A year later, in Washington, D.C., Joshua Griswold, a disgraced former journalist from the Washington Post, receives an anonymous summons from a corporate whistleblower who offers him confidential information about Presto and the fire. For Griswold, the challenge of exposing Presto’s culpability is irresistible, as is the chance, however slight, at redemption. Deploying his old journalistic skills, he builds a historic case against Presto, setting the stage for a war in the courtroom and in the media that Griswold is determined to win—both to salvage his reputation and to provoke a revolution of conscience in Presto’s boardroom that could transform the fashion industry across the globe.

My review (5 stars)

When a fire breaks out in a factory in Bangladesh, the aftermath is felt as far-reaching as the United States.  As well it should since the garments the workers are making is from an American based clothing company.
I’ve been aware of “sweat shops” for many years, but reading this book and having the atrocities brought to my attention once more was very eye-opening.  My heart was broken for the characters in the factory as they faced unsafe working conditions, verbal and in some cases physical abuse.   Young girls that worked in order to help their families pay bills that worked such long hours bent over sewing machines was hard to fathom.
I loved Cameron, the general council for Pesto Corporation even though at times I questioned some of his actions.  The company is thrown into damage control with him leading the way.  As he grapples with his own demons, he travels to meet with those in charge of the factory trying to make sense out of how certain  other factories became involved in the manufacturing of Pesto’s clothing.
Joshua, a journalist that receives information about the investigation was also another character that I liked quite a bit.  He too, is facing some personal problems which added to my interest of him.
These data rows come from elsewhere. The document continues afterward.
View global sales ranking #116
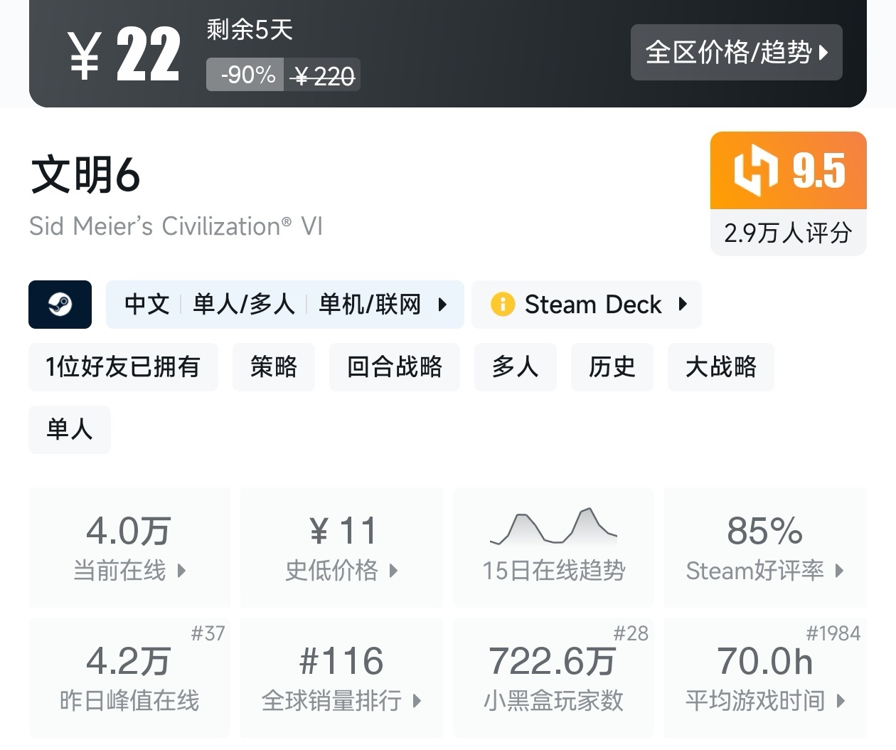 point(341,677)
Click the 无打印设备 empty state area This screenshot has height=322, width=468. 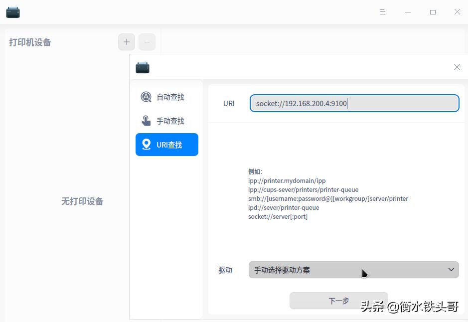coord(82,201)
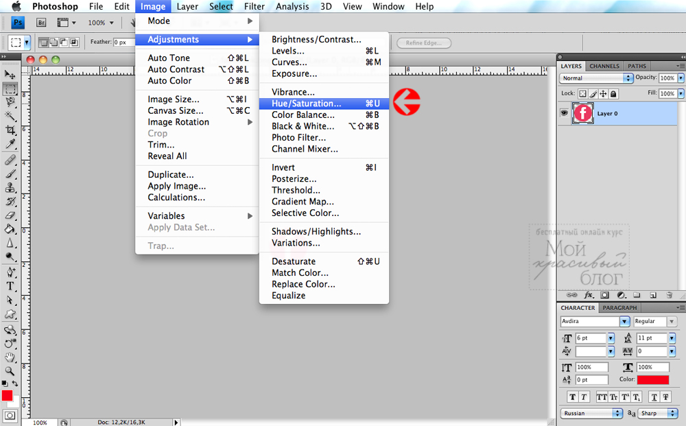Hide Layer 0 using eye icon
This screenshot has width=686, height=426.
tap(564, 114)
What really made reading this book interesting to me is the lengths that corporations will go to in order to make a profit no matter what.  It’s all about their bottom line.   I’ll be more mindful of that fact when I shop and where things are made.
This book will definitely make you think and even if it’s not something that you would normally read, I really recommend it.
I received a complimentary copy of A Harvest of Thorns from the publisher and have given my honest opinion.